In August 2019, Apple and Google announced that their contractors would stop listening to users ‘conversations with voice assistants Siri and Google Assistant, and that their employees listen to recordings of users’ conversations with devices only to improve the quality of their work. Whether this is true or not, remains unknown.
Miracle or bad
Voice assistants, like other digital services, have long become a routine part of everyday life. But in order to interact with us as efficiently as possible, applications need to recognize us. And in principle, there is nothing reprehensible and dangerous in the collection of information about users for training algorithms, if it is carried out in full accordance with the law, with the consent of the user, and also if the data is provided with adequate security. As the experience of Chinese and American services shows, ensuring privacy is not among their priorities. But even knowing this, people will not stop using comfortable and familiar gadgets. Stop using mobile apps today is like voluntarily giving up cutlery and eating with your hands: inconvenient, out of date, out of fashion.

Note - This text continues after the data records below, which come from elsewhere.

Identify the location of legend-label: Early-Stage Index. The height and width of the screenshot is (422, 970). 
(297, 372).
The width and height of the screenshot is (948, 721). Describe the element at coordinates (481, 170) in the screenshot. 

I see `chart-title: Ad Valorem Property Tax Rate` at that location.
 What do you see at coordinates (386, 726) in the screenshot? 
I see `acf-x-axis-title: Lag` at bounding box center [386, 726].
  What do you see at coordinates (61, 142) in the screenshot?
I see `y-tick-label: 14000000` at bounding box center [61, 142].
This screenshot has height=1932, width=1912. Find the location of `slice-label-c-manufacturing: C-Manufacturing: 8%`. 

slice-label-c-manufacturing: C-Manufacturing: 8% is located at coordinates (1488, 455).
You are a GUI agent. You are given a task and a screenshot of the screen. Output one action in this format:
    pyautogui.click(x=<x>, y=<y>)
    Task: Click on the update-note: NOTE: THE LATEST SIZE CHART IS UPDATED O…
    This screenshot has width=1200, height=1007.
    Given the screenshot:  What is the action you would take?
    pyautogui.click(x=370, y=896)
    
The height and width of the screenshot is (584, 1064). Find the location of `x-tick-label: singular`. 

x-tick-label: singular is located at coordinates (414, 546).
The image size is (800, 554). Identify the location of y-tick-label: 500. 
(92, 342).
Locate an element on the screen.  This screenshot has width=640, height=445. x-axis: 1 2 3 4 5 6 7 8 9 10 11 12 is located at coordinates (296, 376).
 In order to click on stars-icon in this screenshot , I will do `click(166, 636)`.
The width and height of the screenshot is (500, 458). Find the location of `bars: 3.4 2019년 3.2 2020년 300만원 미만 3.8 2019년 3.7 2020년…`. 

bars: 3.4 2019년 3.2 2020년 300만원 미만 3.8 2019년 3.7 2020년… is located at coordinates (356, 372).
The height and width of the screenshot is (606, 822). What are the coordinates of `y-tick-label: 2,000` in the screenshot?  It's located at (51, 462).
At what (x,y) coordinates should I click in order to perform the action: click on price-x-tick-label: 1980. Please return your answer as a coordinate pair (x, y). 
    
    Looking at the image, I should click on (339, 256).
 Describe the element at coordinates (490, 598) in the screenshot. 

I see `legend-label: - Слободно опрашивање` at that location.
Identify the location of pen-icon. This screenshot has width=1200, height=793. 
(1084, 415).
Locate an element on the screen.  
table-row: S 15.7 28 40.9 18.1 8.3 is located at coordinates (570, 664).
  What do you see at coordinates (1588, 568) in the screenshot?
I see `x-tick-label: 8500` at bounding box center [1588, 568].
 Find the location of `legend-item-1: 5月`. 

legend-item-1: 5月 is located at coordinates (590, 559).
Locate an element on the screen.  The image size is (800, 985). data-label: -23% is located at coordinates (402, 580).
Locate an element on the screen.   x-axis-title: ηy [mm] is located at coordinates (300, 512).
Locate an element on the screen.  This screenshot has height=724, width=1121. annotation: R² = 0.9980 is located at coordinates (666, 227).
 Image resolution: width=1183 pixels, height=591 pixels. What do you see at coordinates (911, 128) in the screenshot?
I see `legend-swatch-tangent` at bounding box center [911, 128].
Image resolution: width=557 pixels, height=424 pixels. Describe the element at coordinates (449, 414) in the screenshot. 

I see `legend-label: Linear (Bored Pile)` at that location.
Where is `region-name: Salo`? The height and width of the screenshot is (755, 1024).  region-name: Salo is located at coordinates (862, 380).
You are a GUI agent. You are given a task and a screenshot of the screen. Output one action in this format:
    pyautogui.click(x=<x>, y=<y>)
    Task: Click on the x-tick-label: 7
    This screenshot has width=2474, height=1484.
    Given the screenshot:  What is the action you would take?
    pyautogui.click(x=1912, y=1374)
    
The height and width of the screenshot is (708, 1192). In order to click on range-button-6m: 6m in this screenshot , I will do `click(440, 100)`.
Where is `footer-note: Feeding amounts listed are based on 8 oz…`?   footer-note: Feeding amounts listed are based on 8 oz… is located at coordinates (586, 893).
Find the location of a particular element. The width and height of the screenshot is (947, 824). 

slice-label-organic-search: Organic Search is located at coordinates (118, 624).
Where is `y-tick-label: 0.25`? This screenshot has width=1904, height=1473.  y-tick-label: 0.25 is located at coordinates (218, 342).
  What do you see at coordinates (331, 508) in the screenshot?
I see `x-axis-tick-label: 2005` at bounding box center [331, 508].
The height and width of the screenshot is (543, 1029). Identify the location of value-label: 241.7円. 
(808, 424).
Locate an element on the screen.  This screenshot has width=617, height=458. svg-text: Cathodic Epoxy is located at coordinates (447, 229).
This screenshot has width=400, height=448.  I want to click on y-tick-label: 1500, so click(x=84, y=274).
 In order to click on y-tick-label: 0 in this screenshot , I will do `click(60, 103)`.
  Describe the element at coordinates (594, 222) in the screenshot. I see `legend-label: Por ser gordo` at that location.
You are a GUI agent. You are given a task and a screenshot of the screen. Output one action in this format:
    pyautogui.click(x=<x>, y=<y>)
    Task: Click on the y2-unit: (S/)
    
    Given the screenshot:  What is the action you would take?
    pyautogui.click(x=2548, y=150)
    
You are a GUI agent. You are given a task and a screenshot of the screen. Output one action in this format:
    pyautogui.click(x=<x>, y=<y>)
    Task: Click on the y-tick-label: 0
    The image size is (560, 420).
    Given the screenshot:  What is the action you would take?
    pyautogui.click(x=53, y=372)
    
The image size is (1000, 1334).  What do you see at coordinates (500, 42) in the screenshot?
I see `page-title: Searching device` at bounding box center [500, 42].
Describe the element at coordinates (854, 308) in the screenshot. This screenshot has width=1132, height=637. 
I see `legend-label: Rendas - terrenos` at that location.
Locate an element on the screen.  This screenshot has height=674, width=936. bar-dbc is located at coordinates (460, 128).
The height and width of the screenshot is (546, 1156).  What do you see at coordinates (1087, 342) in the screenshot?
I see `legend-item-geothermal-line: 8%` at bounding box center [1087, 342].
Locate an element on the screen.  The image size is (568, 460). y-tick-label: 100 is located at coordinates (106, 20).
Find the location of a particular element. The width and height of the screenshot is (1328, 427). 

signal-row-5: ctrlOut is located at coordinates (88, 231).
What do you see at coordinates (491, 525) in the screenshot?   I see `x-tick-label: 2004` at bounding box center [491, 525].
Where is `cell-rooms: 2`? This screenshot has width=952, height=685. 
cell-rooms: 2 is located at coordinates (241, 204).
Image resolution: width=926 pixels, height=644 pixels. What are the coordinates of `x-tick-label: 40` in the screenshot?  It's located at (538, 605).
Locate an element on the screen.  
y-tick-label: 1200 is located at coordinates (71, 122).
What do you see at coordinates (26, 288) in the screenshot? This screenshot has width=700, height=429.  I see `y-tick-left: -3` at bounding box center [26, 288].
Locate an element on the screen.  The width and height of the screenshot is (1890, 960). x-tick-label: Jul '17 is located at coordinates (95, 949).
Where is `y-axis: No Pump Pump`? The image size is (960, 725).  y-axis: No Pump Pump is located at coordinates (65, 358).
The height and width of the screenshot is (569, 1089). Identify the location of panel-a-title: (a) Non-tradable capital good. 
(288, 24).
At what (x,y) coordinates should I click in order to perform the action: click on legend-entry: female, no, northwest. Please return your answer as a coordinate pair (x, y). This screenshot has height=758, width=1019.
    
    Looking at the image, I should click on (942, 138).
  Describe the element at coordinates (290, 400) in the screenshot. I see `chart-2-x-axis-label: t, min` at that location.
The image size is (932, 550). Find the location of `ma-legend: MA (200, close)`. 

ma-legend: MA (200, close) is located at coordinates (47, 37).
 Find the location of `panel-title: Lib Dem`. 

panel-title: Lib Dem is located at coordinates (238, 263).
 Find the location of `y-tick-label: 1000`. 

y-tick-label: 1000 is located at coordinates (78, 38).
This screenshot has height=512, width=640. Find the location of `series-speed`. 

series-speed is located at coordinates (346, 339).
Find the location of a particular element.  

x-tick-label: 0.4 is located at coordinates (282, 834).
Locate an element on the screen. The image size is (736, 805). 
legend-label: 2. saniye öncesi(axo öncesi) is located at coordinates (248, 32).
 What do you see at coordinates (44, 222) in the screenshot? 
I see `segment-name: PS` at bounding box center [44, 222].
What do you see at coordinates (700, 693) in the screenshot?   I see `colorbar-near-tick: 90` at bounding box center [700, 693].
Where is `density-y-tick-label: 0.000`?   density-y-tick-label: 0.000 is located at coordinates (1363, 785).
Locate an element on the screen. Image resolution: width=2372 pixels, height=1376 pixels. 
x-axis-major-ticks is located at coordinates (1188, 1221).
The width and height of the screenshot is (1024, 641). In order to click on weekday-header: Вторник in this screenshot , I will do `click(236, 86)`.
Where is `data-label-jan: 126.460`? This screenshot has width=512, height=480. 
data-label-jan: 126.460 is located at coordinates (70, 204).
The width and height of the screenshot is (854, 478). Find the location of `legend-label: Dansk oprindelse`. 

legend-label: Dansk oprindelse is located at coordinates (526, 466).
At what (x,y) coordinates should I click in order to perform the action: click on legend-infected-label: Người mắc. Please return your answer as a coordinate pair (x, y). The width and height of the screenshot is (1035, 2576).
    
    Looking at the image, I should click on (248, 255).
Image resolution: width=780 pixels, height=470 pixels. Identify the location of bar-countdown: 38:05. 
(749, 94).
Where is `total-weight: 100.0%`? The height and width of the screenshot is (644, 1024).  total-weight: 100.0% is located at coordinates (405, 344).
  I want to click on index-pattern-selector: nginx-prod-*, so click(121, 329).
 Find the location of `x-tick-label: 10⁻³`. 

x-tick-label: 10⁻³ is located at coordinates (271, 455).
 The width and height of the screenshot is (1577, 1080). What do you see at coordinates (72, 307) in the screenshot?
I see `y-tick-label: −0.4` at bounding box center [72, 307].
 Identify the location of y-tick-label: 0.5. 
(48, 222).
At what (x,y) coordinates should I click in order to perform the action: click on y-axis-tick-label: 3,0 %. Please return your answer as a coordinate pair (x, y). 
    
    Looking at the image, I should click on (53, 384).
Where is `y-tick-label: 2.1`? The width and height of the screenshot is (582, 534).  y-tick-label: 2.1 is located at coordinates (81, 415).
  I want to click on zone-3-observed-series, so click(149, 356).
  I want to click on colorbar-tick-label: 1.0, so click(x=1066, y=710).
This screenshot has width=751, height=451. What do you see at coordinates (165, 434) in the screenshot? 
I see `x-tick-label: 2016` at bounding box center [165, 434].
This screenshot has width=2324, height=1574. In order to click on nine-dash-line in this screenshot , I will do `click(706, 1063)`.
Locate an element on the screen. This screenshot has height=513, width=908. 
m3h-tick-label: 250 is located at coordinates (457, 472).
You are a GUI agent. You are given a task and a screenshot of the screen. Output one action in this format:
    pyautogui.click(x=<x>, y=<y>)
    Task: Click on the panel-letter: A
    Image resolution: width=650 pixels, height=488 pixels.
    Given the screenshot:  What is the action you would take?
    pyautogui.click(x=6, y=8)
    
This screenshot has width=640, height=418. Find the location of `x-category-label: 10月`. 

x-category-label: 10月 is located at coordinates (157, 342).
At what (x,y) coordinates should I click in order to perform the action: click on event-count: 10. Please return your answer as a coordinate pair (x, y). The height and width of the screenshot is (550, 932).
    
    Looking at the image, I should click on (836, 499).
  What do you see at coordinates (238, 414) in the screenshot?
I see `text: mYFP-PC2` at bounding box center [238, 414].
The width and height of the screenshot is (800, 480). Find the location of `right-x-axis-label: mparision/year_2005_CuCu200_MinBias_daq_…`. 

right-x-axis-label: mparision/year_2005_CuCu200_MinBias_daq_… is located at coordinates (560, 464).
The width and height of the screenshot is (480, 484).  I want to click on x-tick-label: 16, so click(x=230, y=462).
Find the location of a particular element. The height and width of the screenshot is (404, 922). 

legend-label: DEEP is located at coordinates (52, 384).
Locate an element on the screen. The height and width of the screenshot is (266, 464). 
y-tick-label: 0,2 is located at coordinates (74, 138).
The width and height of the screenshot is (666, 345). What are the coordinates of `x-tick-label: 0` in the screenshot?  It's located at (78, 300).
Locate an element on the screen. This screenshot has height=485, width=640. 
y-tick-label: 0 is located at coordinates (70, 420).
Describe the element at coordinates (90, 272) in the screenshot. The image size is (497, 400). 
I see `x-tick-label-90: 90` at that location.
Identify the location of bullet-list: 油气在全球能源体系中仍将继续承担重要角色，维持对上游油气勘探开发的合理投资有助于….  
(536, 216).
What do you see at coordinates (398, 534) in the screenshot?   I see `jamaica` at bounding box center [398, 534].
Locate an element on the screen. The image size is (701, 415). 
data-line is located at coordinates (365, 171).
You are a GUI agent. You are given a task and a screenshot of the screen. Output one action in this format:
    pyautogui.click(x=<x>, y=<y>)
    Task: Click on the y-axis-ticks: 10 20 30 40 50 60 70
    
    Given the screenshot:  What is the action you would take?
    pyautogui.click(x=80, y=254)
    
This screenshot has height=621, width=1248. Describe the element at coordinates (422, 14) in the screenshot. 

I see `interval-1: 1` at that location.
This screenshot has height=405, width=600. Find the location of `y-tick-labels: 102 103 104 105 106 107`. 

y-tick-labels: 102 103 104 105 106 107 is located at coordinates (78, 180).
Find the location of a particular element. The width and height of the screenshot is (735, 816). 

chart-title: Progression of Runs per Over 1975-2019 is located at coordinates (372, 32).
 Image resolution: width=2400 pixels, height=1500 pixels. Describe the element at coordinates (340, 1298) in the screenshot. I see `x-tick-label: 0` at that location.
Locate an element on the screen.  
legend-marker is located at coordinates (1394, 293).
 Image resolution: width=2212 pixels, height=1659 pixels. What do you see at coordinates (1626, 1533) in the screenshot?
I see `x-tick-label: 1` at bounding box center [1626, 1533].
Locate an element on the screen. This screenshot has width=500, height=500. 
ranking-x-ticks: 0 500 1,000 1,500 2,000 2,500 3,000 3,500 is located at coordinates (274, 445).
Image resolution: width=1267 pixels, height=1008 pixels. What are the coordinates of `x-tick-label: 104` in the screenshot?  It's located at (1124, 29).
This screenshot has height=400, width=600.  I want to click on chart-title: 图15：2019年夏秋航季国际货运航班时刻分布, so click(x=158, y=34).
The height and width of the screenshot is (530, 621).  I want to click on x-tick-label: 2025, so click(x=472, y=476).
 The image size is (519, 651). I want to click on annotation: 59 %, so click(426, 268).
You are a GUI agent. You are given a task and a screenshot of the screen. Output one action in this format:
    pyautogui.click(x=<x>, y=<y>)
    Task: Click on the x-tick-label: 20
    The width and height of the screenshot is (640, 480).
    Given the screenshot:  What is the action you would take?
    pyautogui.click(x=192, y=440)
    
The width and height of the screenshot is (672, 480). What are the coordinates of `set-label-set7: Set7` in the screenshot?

It just so happened that tech giants were the first to realize that data is the new oil. And in order to maintain and increase their leading position in the global digital market, they will strive to obtain information about users at any cost. And illegal espionage (for any, even supposedly humane) purposes, no matter how cynical, is just one of their tools. No more.
The main question is – if companies are ready to do anything for the sake of data, then who will protect the user from total arbitrariness? Who should you go to for help? Paradoxically, only to the state. As the world experience shows, it is the state structures that are the only ones who can compel the tech giants to comply with the rules of the game and human rights. But the authorities must have a legal basis for this.
In Russia, the right of a citizen to the security of personal information from this summer is guaranteed by the basic law. Perhaps this fact will be unusual for us for a long time, and for someone it will be unpleasant. Exactly until it turns out that your Siri diligently records all your adventures. For unclear purposes.